Force de tension et force vive (énergie potentielle et énergie actuelle).—La somme totale de la force ou énergie dans l'univers reste constante, quels que soient les phénomènes qui nous frappent; elle est éternelle et infinie comme la matière, à laquelle elle est liée indissolublement. Tout le jeu de la nature consiste en l'alternance du repos apparent avec le mouvement; mais les corps immobiles possèdent une quantité indestructible de force, tout comme les corps en mouvement. Dans le mouvement lui-même, la force de tension des premiers se transforme en la force vive des seconds. «Le principe de la conservation de la force concernant aussi bien la répulsion que l'attraction, énonce l'affirmation que la valeur mécanique des forces de tension et des forces vives dans le monde matériel, est une quantité constante. En un mot, le capital de force de l'univers se compose de deux parties qui, d'après un rapport de valeur déterminé, peuvent se transformer l'une en l'autre. La diminution de l'une entraîne l'augmentation de l'autre; la valeur totale de la somme reste cependant immuable». La force de tension ou énergie potentielle et la force vive ou énergie actuelle se transforment continuellement l'une en l'autre, sans que la somme totale infinie de force, dans l'univers infini, éprouve jamais la moindre perte.

Unité des forces de la nature.—Après que la physique moderne eût posé la loi de substance à propos des rapports très simples des corps inorganiques, la physiologie en démontra la valeur générale dans le domaine tout entier de la nature organique. Elle montra que toutes les fonctions vitales de l'organisme—sans exception!—reposent sur un continuel échange de forces et sur l'«échange de matériaux» qui s'y rattache, aussi bien que les processus les plus simples de ce qu'on appelle la «nature inanimée». Non seulement la croissance et la nutrition des plantes et des animaux, mais encore leurs fonctions de sensation et de mouvement, leur activité sensorielle et leur vie psychique,—ont pour base la transformation de la force de tension en force vive et inversement.
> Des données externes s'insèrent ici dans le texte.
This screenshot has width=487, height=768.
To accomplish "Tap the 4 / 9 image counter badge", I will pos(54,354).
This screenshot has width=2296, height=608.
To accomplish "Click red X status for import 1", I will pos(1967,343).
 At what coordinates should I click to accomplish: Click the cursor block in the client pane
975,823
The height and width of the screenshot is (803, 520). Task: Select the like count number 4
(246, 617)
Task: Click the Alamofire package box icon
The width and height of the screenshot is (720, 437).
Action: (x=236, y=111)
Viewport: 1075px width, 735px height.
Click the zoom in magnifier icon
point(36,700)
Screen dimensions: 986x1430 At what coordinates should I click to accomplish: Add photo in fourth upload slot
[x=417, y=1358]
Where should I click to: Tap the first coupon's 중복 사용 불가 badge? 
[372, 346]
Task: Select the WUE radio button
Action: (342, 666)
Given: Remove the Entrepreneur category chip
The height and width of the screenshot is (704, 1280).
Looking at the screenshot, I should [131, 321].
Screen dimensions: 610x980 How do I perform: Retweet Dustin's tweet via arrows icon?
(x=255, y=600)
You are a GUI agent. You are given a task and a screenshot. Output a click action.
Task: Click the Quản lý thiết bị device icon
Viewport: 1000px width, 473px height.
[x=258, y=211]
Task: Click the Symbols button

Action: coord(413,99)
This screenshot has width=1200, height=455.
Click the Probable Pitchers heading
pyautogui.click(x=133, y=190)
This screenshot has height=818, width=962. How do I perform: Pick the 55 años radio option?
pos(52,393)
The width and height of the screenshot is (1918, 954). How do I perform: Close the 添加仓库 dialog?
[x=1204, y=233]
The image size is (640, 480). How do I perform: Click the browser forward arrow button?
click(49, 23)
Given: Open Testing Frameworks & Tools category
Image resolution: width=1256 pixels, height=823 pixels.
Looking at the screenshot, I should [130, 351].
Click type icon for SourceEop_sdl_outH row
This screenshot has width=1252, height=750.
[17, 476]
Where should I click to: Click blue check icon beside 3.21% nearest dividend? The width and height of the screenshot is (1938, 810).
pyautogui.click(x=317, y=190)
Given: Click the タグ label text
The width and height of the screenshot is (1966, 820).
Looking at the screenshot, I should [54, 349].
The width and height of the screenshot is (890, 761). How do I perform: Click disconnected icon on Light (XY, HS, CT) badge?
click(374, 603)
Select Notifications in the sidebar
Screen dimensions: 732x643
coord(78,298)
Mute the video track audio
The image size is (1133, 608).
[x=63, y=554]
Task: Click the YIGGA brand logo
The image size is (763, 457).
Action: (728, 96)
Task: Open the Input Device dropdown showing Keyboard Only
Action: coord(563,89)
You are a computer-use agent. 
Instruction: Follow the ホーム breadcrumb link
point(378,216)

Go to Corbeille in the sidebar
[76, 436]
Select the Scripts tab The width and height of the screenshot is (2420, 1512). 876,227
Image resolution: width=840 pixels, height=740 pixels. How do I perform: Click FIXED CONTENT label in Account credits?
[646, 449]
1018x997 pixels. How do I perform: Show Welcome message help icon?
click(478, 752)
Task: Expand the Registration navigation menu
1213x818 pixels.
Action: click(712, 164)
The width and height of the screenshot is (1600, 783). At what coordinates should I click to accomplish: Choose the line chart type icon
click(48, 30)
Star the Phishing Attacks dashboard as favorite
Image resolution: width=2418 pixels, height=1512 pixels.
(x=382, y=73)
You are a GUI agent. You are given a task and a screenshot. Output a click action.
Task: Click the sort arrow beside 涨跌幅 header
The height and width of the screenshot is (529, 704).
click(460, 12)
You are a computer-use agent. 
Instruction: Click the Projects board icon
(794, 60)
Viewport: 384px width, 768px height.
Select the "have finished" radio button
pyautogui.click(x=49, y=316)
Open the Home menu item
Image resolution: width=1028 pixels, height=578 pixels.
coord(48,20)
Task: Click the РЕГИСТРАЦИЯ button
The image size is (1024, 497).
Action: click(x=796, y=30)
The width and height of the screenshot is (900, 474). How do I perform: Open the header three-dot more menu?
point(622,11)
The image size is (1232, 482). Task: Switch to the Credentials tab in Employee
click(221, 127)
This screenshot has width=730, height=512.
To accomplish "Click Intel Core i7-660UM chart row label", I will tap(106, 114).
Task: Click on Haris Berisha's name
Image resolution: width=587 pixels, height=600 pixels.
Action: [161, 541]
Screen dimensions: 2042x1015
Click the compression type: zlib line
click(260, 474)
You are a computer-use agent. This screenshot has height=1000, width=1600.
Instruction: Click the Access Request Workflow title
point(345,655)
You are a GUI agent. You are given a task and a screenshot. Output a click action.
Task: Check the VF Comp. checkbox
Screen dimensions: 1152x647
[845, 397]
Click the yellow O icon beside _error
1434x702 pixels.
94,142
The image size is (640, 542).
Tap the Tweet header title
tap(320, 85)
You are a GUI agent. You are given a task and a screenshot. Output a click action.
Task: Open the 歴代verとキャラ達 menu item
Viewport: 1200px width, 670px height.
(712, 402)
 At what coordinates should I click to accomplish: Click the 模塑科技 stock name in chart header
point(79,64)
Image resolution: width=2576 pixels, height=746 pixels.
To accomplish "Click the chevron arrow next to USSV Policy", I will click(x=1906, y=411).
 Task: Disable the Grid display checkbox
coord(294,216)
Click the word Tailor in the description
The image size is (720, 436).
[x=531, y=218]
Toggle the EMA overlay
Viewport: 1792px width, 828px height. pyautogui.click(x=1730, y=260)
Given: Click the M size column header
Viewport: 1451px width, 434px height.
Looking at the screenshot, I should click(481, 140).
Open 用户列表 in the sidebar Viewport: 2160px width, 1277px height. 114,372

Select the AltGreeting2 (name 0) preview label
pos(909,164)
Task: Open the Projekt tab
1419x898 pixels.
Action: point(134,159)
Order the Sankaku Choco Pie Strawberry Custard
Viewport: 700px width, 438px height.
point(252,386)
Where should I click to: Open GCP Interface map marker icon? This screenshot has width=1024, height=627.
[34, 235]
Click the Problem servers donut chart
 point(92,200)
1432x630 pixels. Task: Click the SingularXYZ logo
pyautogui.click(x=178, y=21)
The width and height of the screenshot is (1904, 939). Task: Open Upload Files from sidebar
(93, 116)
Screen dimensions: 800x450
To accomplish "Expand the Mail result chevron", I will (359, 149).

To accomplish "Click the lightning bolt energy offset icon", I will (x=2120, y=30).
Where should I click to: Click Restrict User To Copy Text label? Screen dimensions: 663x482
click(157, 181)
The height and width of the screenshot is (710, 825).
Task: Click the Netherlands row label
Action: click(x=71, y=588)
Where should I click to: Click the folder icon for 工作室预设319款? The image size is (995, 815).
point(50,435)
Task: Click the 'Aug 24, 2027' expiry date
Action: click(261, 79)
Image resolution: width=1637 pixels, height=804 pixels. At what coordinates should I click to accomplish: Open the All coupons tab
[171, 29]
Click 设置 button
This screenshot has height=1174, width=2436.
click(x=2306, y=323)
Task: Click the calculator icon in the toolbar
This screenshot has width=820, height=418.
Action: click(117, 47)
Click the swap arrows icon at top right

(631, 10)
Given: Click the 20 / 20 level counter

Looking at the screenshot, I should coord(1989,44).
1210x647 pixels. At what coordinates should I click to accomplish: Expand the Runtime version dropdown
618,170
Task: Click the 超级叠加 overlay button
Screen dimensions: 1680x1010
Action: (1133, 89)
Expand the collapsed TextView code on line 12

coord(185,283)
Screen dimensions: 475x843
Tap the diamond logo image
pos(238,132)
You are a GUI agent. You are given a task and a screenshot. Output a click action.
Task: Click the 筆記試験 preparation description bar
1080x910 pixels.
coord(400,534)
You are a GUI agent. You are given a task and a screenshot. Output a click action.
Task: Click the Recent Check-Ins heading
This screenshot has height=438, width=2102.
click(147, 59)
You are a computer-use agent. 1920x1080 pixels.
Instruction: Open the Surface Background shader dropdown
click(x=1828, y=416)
Cette loi suprême régit encore les phénomènes les plus parfaits du système nerveux qu'on désigne, chez les animaux supérieurs et chez l'homme, sous le nom de vie intellectuelle.

Toute-puissance de la loi de substance.—Notre ferme conviction moniste, que la loi fondamentale cosmologique vaut universellement dans la nature entière, est de la plus haute importance. Car non seulement elle démontre positivement l'unité foncière du Cosmos et l'enchaînement causal de tous les phénomènes que nous pouvons connaître, mais elle réalise, en outre, négativement, le suprême progrès intellectuel, la chute définitive des trois dogmes centraux de la métaphysique: «Dieu, la liberté et l'immortalité». En tant que la loi de substance nous démontre que partout les phénomènes ont des causes mécaniques, elle se rattache à la loi générale de causalité.